= Text extract =
=====
Answer

**step1** Understanding the Problem

The problem asks us to simplify the expression `2x(4x-10)`. To simplify an expression means to rewrite it in a more straightforward or reduced form. The parentheses indicate that we need to multiply the term outside by each term inside the parentheses.

**step2** Applying the Distributive Property

To simplify this expression, we use a fundamental property of multiplication called the distributive property. This property tells us that when a number or term is multiplied by a sum or difference inside parentheses, we must multiply that number or term by each part inside the parentheses separately.
In this problem, `2x` is outside the parentheses, and `4x` and `-10` are inside. So, we will multiply `2x` by `4x`, and then multiply `2x` by `-10`.

**step3** Performing the First Multiplication

First, let's multiply `2x` by `4x`.
When multiplying terms that include both numbers and variables, we multiply the numerical parts together and the variable parts together.
The numerical parts are 2 and 4.
$$2 \times 4 = 8$$
The variable parts are `x` and `x`. When `x` is multiplied by `x`, we write it as `x` with a small 2 at the top, which is called `x squared` (or $$x^2$$).
So, $$2x \times 4x = 8x^2$$

**step4** Performing the Second Multiplication

Next, let's multiply `2x` by `-10`.
=====
= Required task 1 =
Rewrite the records as a JSON list of strings, one string per line, starting with the line containing "Expand the BuiltInTypes data type node" and continuing through the line containing "click(x=746, y=55)". Leave out any blank lines.
The text and the records have no connection to each other.

Data lines:
=====
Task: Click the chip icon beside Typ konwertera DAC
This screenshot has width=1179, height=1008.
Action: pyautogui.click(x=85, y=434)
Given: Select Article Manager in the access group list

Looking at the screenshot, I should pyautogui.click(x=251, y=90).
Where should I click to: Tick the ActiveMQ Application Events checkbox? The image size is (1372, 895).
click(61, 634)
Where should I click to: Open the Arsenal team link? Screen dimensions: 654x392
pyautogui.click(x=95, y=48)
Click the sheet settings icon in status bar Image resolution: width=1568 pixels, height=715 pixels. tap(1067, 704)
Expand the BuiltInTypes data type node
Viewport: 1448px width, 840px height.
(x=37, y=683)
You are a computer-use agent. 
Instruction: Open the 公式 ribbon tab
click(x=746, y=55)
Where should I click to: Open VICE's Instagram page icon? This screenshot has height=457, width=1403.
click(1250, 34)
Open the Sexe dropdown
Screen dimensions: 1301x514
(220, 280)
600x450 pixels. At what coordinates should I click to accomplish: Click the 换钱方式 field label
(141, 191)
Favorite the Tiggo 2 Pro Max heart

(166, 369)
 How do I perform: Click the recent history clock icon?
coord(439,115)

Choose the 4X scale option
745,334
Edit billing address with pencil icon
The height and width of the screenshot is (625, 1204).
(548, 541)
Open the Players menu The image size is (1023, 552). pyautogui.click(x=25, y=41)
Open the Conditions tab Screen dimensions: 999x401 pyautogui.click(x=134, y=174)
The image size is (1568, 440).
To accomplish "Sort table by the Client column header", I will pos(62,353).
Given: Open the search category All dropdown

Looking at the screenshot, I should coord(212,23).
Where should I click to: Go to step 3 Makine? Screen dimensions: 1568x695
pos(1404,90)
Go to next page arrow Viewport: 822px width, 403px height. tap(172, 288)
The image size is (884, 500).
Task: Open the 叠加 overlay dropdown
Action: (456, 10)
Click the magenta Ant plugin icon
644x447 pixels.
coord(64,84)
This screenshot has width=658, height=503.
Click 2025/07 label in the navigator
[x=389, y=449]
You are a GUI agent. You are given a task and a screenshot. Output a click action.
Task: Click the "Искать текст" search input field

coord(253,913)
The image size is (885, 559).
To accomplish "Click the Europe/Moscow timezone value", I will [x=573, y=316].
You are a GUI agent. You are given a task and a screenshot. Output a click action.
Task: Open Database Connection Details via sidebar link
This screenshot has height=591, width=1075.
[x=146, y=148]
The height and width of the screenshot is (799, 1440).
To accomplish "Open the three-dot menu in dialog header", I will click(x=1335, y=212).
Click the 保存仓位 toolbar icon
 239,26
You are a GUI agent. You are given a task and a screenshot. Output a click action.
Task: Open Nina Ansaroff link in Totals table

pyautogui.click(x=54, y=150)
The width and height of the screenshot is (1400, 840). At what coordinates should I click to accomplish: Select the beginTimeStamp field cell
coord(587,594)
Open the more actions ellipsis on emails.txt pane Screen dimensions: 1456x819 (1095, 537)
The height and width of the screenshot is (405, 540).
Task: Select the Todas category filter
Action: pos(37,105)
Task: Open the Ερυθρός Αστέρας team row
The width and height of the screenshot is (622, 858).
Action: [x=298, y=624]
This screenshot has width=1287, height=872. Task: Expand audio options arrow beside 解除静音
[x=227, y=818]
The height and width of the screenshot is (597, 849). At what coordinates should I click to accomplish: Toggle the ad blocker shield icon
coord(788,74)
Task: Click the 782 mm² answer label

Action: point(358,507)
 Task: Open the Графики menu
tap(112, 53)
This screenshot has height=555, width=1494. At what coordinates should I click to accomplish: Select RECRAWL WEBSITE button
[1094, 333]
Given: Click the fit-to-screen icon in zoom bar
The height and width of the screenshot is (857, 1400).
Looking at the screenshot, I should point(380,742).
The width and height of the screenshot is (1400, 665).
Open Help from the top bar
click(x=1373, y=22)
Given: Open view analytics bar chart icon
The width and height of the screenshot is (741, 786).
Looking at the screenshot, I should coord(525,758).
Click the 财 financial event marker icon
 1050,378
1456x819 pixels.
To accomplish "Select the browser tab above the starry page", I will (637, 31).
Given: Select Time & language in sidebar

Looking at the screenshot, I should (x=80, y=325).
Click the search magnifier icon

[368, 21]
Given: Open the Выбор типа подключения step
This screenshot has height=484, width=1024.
=====
= Required task 2 =
Which property of multiplication does the worked solution use to simplify the expression 2x(4x-10)?

= Written solution 1 =
[
  "Expand the BuiltInTypes data type node",
  "Viewport: 1448px width, 840px height.",
  "(x=37, y=683)",
  "You are a computer-use agent. ",
  "Instruction: Open the 公式 ribbon tab",
  "click(x=746, y=55)"
]

= Written solution 2 =
The distributive property.